Once a provider identifies that it received an overpayment from Medicare or Medicaid, the clock starts ticking. Under 42 U.S.C. § 1320a-7k(d), the provider must report and return the overpayment within 60 days of identifying it (or by the due date of any applicable cost report, whichever is later). The provider must also explain in writing why the overpayment occurred.9Office of the Law Revision Counsel. 42 USC 1320a-7k – Medicare and Medicaid Program Integrity Provisions
The penalty for missing this deadline is severe: any overpayment retained past the 60-day window automatically becomes a “false claim” under the FCA, exposing the provider to treble damages and per-claim penalties on money they might have been willing to return voluntarily. This rule transforms what starts as a billing error into potential fraud liability simply through delay. Compliance programs should include regular internal audits specifically designed to catch overpayments early, because the 60-day clock begins when the provider identifies the overpayment — and courts have interpreted “identified” to include the point when a provider should have identified it through reasonable diligence.9Office of the Law Revision Counsel. 42 USC 1320a-7k – Medicare and Medicaid Program Integrity Provisions
Upcoding means submitting a billing code for a more complex or expensive service than what was actually provided. A physician who documents a brief, straightforward office visit but bills it as a comprehensive evaluation is upcoding. So is a facility that codes a standard diagnostic test as an advanced procedure. The financial impact on payers adds up quickly — even a one-level coding bump on routine office visits generates thousands of dollars in improper payments across a busy practice over the course of a year.

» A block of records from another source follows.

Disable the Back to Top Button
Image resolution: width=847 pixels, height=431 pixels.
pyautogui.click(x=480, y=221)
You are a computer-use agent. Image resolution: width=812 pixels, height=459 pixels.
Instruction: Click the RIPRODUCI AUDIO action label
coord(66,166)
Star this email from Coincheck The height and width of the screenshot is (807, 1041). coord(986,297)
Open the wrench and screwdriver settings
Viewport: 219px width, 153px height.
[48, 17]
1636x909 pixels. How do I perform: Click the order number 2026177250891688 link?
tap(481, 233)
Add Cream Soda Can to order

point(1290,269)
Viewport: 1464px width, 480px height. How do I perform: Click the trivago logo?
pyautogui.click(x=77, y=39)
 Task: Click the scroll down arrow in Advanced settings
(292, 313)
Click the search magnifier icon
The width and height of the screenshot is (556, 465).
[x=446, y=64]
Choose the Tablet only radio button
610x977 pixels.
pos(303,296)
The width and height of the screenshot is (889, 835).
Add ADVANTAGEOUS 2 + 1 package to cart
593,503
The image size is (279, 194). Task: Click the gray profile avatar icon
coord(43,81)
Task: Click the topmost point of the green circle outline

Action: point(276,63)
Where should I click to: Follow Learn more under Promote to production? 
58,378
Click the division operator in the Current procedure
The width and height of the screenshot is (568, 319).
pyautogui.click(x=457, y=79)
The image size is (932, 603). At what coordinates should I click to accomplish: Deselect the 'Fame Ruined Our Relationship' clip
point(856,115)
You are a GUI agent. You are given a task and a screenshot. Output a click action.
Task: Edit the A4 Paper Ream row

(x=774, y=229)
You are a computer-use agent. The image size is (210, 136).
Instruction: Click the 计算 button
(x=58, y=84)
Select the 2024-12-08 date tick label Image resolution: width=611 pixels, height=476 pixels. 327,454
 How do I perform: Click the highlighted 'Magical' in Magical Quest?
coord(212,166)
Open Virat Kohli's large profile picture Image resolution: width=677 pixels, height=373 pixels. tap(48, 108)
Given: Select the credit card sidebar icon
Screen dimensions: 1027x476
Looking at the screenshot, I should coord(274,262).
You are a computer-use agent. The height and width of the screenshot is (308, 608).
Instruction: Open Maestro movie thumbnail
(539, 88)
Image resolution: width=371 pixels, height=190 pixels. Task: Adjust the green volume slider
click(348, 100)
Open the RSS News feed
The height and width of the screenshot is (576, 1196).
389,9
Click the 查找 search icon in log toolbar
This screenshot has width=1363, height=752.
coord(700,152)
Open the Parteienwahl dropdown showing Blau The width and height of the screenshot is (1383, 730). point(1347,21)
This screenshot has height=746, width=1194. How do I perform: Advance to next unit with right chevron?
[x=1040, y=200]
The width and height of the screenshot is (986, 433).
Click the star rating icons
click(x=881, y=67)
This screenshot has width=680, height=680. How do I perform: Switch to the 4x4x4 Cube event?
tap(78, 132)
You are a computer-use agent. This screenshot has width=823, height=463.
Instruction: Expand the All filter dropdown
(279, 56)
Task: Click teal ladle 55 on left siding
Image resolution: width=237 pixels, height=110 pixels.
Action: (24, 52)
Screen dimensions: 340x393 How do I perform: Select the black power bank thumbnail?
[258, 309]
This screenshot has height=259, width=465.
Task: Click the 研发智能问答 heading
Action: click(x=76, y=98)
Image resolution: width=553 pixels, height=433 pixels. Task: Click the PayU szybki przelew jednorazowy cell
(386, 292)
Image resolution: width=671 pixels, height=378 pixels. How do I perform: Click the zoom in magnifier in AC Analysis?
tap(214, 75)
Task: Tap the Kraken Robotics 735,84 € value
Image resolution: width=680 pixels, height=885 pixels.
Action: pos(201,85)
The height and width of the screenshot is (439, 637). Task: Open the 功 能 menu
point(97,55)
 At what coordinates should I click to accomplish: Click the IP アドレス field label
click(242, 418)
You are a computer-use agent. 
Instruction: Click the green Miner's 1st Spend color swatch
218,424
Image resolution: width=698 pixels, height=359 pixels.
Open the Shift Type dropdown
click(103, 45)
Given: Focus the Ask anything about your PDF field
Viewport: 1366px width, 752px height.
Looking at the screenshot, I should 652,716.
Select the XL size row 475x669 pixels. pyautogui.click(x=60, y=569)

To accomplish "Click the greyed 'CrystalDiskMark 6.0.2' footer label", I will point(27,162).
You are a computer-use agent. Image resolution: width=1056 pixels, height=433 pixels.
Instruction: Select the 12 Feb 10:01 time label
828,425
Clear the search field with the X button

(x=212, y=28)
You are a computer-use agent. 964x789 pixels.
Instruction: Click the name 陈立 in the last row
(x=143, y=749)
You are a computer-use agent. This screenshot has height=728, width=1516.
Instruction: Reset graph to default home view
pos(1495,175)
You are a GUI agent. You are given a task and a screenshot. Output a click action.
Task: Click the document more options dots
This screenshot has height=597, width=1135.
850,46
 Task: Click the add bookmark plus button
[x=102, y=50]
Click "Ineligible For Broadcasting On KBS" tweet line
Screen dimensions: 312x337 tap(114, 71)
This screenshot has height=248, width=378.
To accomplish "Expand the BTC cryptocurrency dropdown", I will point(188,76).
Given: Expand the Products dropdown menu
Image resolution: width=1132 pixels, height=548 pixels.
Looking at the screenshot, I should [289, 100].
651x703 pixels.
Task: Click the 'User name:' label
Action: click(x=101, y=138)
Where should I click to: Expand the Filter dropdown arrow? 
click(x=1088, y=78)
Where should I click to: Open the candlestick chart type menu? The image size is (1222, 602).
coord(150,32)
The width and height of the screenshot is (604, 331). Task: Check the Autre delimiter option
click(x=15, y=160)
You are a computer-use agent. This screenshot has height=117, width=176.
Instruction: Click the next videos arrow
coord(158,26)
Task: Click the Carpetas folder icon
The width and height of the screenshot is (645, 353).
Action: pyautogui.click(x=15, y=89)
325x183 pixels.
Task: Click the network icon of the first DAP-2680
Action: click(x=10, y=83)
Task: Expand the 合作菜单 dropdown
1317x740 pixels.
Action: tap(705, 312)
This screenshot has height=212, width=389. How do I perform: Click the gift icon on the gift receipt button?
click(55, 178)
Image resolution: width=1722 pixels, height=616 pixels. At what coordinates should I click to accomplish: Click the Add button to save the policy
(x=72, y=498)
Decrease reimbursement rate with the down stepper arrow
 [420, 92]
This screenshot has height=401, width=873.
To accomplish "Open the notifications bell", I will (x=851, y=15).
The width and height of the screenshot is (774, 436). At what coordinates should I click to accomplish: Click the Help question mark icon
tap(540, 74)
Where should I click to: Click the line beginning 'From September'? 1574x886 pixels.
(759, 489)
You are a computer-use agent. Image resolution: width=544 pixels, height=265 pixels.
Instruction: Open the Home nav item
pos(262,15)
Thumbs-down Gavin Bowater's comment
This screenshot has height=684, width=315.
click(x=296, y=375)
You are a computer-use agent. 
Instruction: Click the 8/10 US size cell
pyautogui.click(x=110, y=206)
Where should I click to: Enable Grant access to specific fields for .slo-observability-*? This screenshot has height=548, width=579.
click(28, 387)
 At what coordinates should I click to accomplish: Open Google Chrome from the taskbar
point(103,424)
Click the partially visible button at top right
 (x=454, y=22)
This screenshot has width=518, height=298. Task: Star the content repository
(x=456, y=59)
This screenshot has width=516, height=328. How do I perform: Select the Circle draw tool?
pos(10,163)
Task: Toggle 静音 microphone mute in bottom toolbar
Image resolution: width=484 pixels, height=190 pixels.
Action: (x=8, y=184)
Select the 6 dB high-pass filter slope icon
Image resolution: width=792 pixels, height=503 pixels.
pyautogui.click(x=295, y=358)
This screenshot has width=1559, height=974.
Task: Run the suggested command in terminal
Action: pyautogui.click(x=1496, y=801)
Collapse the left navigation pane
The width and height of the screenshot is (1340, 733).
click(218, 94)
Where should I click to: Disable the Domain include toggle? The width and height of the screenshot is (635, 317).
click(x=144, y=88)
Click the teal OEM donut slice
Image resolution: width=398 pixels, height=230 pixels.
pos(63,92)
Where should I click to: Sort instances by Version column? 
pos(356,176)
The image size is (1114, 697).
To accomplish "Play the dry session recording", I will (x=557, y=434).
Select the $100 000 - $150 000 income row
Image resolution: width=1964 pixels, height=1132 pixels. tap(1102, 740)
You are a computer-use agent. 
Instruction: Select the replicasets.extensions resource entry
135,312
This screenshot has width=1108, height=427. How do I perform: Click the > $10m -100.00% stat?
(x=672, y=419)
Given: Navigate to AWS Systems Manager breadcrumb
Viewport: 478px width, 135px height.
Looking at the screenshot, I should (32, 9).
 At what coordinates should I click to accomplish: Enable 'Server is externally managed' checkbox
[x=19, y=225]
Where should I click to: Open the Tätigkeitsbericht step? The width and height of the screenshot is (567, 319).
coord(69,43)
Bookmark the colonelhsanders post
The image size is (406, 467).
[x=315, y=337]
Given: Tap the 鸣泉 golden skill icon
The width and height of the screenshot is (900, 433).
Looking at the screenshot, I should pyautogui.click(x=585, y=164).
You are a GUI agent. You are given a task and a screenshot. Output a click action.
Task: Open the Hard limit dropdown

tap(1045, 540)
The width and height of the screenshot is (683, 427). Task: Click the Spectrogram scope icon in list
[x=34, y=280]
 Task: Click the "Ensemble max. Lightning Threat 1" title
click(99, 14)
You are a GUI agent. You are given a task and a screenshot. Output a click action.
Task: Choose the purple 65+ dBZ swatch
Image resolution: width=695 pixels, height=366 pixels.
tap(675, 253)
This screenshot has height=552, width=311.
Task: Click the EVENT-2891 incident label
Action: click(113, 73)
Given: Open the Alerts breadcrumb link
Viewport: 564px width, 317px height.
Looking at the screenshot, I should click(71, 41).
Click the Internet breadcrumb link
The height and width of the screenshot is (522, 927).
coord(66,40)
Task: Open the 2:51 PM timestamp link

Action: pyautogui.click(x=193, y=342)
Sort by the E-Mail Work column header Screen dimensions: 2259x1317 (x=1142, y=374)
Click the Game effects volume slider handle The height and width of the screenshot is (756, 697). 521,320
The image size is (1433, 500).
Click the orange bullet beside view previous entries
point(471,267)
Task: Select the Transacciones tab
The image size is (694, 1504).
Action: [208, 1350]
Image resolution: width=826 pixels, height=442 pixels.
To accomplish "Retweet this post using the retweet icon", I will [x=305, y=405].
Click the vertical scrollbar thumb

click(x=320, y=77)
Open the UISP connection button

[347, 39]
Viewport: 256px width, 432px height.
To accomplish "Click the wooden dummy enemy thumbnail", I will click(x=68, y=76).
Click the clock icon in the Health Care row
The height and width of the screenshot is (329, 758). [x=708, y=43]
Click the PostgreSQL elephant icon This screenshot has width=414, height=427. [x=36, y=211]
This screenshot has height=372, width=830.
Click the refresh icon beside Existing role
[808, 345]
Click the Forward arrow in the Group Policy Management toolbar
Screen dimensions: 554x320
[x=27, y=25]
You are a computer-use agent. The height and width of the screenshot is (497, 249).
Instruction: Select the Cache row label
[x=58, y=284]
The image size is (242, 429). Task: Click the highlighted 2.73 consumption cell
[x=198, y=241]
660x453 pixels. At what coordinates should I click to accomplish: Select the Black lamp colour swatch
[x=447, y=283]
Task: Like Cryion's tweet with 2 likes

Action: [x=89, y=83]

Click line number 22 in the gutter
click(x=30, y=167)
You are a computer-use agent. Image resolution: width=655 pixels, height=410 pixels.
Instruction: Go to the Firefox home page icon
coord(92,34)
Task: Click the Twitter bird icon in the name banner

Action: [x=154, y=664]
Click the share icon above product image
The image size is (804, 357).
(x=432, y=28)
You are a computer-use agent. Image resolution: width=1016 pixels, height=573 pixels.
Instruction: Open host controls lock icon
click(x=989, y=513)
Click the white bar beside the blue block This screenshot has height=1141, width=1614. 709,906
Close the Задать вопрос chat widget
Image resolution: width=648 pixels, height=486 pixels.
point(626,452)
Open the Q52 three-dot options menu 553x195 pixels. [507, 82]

For evaluation and management (E/M) visits, code selection must be based on either the complexity of medical decision-making or the total time the physician spent on the encounter. History and physical examination elements no longer drive the code level — that changed with CPT guideline revisions implemented between 2021 and 2023. Billing a level-four visit requires documentation that supports level-four medical decision-making or the corresponding time threshold. When the documentation doesn’t match the code, the claim is improper regardless of what actually happened in the room.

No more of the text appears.